WORK TO DO
A: Can you print the stretch of the designer profiles from "Wieki Somers graduated" through "für Gestaltung Karlsruhe." word for word?
B: Does each statement below agree with the designer profiles? Answer yes or no for each, and quote the deciding words exactly. (i) Wieki Somers graduated from Design Academy Eindhoven in 2000. (ii) Tim Söderström studied spatial and furniture design at HDK-Valand. (iii) "Techno Mythologies" received an award from the Danish Arts Foundation.

PROVIDED PASSAGE
• • • •
Wieki Somers graduated from Design Academy Eindhoven in 2000 and founded Studio Wieki Somers in Rotterdam three years later alongside Dylan van den Berg, her long-term collaborator and partner. For more than two decades the studio has found the extraordinary in the everyday, working across objects, installations, and interiors with a restless curiosity about materials, ritual, and the poetry of ordinary life. Their work is held in the collections of MoMA, the Centre Pompidou, the V&A, and the Stedelijk Museum in Amsterdam, and has been the subject of solo exhibitions at Galerie Kreo in Paris and a retrospective at Museum Boijmans Van Beuningen and mudac in Lausanne. Wieki is currently a professor of product design at the Hochschule für Gestaltung Karlsruhe.
Wang & Söderström is a Copenhagen-based artist and design duo: Anny Wang, who studied spatial and furniture design at HDK-Valand in Gothenburg, and Tim Söderström, who studied architecture at the Royal Danish Academy of Fine Arts. Founded in 2016, their practice moves between 3D animation, sculpture, and large-scale installation, and asks what the digital world would look like if it were treated with the same care as physical making. They have shown work at the Design Museum London, Ars Electronica, the Cooper Hewitt Smithsonian, ArkDes, and MMCA Seoul, and their 2024 solo exhibition “Techno Mythologies” received the Annual Exhibition Award from the Danish Arts Foundation.
• • • •
Target position records
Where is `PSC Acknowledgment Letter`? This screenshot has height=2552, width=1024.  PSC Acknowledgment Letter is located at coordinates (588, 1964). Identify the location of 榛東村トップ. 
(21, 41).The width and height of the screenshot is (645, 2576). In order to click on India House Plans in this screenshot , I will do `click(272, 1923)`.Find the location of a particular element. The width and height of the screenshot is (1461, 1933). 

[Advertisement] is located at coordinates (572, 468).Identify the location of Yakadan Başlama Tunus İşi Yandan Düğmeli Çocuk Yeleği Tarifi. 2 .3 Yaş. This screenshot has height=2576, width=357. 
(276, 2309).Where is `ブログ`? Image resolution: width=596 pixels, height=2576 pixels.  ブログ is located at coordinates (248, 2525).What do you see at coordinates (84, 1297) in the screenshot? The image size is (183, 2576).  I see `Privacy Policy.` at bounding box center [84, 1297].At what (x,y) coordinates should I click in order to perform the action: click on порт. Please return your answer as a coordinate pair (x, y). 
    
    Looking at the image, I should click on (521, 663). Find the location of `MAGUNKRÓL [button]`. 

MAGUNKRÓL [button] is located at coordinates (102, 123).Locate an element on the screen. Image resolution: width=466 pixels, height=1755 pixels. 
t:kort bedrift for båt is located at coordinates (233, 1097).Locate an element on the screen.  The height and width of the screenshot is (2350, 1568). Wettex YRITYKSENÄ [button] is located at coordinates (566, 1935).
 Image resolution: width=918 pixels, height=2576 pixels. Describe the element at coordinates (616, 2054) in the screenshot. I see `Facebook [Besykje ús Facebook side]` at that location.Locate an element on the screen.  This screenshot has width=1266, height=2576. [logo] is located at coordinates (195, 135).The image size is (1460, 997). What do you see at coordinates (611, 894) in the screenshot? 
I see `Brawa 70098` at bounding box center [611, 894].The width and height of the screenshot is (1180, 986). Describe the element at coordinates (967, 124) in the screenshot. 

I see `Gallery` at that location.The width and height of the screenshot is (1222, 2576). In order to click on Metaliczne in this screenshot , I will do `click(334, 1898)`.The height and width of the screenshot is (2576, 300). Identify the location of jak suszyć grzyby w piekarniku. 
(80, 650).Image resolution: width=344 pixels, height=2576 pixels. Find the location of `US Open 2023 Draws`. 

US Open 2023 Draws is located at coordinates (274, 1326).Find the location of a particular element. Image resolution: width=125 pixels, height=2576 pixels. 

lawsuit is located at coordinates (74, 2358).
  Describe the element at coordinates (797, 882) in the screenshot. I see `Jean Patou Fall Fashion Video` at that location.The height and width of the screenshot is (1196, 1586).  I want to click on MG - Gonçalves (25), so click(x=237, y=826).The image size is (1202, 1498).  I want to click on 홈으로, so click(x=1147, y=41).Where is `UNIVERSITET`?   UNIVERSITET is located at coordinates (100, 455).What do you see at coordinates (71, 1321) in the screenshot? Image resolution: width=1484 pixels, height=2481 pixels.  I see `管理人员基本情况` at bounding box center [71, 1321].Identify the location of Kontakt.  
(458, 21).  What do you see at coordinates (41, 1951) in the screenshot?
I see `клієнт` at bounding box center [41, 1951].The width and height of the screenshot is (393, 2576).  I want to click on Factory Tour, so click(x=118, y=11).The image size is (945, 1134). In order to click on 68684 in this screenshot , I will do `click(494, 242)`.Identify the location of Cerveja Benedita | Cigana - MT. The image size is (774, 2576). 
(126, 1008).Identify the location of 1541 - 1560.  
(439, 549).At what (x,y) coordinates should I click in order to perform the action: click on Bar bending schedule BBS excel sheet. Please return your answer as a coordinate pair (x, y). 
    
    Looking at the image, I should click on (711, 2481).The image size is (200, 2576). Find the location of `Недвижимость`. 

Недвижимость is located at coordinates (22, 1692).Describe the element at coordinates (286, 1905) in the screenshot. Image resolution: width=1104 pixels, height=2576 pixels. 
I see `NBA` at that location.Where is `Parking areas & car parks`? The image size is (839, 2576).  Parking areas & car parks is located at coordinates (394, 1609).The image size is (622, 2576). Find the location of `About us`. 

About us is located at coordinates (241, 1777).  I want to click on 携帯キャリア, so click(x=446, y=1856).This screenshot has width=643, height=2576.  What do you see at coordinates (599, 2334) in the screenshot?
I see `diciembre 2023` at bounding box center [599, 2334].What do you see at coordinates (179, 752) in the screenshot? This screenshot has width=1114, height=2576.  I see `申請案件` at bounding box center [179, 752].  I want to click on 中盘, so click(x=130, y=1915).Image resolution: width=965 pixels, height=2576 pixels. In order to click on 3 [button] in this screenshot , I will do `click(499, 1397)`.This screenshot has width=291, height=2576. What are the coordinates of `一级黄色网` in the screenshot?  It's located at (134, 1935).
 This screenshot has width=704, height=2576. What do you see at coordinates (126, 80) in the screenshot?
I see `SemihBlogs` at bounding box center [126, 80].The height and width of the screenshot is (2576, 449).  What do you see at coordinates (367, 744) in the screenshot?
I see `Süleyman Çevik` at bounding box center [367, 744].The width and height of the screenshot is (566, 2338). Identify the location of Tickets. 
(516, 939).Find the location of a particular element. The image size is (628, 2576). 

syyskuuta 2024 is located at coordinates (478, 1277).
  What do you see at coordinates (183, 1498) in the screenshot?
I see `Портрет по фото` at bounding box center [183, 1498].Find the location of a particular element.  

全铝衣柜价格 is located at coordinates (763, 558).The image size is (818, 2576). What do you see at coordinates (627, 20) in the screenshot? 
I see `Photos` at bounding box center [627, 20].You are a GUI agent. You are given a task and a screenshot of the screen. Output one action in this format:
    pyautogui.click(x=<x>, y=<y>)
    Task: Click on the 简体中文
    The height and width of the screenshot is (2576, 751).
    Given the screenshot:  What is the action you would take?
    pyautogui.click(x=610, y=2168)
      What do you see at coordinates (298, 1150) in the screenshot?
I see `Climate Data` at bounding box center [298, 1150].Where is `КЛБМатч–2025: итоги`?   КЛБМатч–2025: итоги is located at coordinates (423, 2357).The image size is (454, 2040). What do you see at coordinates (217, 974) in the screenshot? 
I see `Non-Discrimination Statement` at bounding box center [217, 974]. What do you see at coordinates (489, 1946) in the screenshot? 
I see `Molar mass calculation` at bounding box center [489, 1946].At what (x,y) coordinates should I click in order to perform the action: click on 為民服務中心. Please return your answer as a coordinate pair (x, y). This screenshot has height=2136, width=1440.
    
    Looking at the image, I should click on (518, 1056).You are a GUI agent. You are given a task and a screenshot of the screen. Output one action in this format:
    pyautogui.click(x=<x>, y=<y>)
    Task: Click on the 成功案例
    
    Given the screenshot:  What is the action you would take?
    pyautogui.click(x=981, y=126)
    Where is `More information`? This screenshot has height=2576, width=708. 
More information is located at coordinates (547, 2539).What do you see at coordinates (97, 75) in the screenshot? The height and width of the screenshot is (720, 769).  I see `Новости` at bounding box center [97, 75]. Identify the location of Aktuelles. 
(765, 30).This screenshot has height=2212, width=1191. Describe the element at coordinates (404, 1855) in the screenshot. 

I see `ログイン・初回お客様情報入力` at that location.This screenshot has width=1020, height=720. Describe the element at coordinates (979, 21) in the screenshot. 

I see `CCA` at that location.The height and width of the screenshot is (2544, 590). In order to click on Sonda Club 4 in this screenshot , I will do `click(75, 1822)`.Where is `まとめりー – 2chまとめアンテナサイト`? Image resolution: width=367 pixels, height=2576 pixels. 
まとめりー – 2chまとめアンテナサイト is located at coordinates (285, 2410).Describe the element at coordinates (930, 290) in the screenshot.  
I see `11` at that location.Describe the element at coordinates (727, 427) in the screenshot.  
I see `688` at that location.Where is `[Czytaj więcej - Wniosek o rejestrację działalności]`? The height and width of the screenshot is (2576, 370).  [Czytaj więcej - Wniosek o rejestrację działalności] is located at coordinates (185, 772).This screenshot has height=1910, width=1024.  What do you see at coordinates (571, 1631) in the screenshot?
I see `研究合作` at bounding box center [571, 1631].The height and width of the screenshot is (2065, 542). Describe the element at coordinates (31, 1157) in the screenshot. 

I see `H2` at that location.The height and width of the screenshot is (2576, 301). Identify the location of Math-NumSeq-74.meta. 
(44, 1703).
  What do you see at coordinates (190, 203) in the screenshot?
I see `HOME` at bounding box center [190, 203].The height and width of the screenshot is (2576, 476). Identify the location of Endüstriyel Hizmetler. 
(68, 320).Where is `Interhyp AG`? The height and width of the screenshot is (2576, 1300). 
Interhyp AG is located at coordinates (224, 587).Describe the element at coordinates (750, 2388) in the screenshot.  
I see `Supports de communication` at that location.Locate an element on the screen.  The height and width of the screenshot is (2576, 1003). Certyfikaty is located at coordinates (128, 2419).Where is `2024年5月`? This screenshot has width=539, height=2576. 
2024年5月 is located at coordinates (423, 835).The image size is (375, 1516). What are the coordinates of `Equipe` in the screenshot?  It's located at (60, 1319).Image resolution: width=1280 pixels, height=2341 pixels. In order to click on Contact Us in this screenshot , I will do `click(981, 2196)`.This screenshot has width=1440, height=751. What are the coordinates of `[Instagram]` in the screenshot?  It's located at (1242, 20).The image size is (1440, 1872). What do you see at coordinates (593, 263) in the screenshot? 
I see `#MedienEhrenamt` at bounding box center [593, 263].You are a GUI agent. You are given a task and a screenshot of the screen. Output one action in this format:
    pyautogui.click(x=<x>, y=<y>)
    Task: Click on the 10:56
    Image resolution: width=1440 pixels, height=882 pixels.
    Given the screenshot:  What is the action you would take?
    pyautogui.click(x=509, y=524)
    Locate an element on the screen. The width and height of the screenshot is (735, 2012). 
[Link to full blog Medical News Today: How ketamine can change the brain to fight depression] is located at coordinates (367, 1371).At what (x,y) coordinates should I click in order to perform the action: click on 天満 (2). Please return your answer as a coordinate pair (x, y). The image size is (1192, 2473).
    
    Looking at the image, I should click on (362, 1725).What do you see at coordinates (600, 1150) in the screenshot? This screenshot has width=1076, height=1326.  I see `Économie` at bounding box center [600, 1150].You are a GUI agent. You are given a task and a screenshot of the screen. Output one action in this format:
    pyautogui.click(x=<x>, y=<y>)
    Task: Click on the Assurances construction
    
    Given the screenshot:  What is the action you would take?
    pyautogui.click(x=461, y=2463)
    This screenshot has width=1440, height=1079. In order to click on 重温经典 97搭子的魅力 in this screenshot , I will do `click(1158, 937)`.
• • • •
TASK SOLUTIONS
A:
Wieki Somers graduated from Design Academy Eindhoven in 2000 and founded Studio Wieki Somers in Rotterdam three years later alongside Dylan van den Berg, her long-term collaborator and partner. For more than two decades the studio has found the extraordinary in the everyday, working across objects, installations, and interiors with a restless curiosity about materials, ritual, and the poetry of ordinary life. Their work is held in the collections of MoMA, the Centre Pompidou, the V&A, and the Stedelijk Museum in Amsterdam, and has been the subject of solo exhibitions at Galerie Kreo in Paris and a retrospective at Museum Boijmans Van Beuningen and mudac in Lausanne. Wieki is currently a professor of product design at the Hochschule für Gestaltung Karlsruhe.

B:
(i) Yes: "Wieki Somers graduated from Design Academy Eindhoven in 2000"
(ii) No: "Anny Wang, who studied spatial and furniture design at HDK-Valand in Gothenburg, and Tim Söderström, who studied architecture at the Royal Danish Academy of Fine Arts"
(iii) Yes: "their 2024 solo exhibition “Techno Mythologies” received the Annual Exhibition Award from the Danish Arts Foundation"